SELECTION:
------------------------------

[Bug]: Learning rate reaches end at `steps / num_processes` when using multi-GPU with default `split_batches=False`

# Summary
When training with multiple GPUs (e.g. 4) and the `default split_batches=False`, the learning rate schedule finishes too early. For instance, in my case when training 10k steps total, LR reaches its end value at about 2.5k steps instead of the configured 10k steps.
# Cause
In `accelerate/scheduler.py`, `AcceleratedScheduler.step()` behaves as follows when` split_batches=False`:
Each call to`scheduler.step()` triggers `num_processes` inner scheduler steps (e.g. 4 steps when using 4 GPUs).
The underlying scheduler (e.g. LinearLR) is still created with total_iters=steps (e.g. 10,000).
So after 10,000 / 4 = 2,500 optimization steps, the inner scheduler has already taken 10,000 steps and the LR has decayed to the end value.

------------------------------

DATA:
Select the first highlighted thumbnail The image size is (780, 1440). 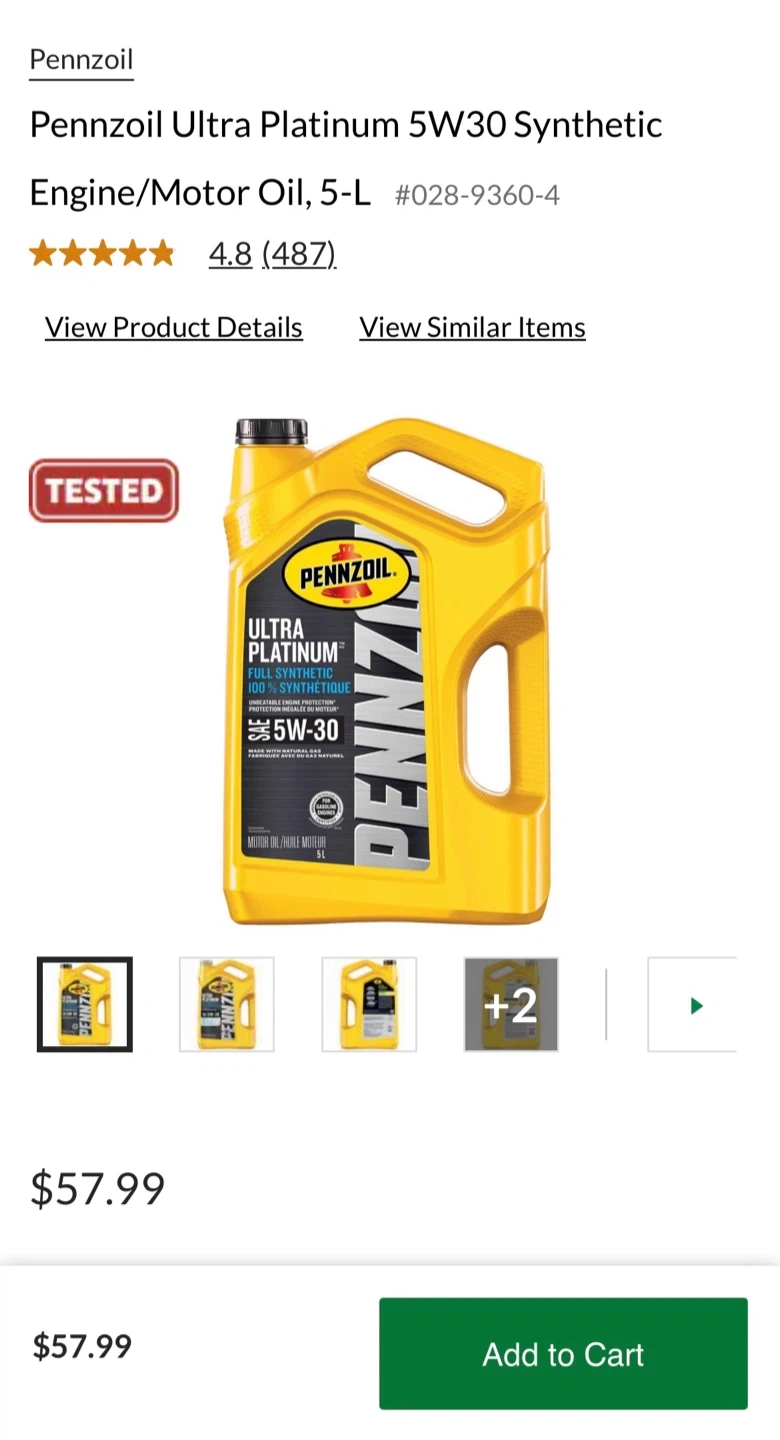coord(85,1005)
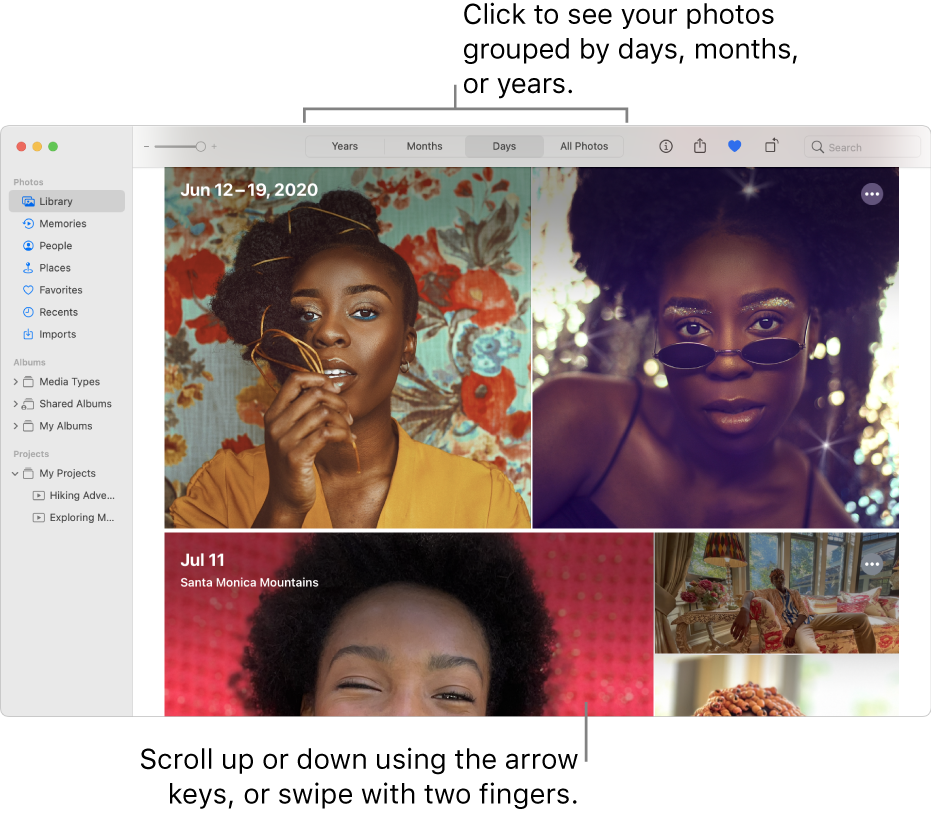
Task: Toggle the Favorite heart icon
Action: click(x=734, y=146)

------------------------------

TASK PROMPT:
Answer these about the bug report:
1. In the example given, at about how many steps does the learning rate hit its end value when training 10k steps total?
2. Which file holds `AcceleratedScheduler.step()`?
3. With 4 GPUs, how many inner scheduler steps does each call to `scheduler.step()` trigger?
Leave the listing out of this work entirely.

OUTPUT:
1. About 2.5k steps.
2. `accelerate/scheduler.py`
3. 4 steps.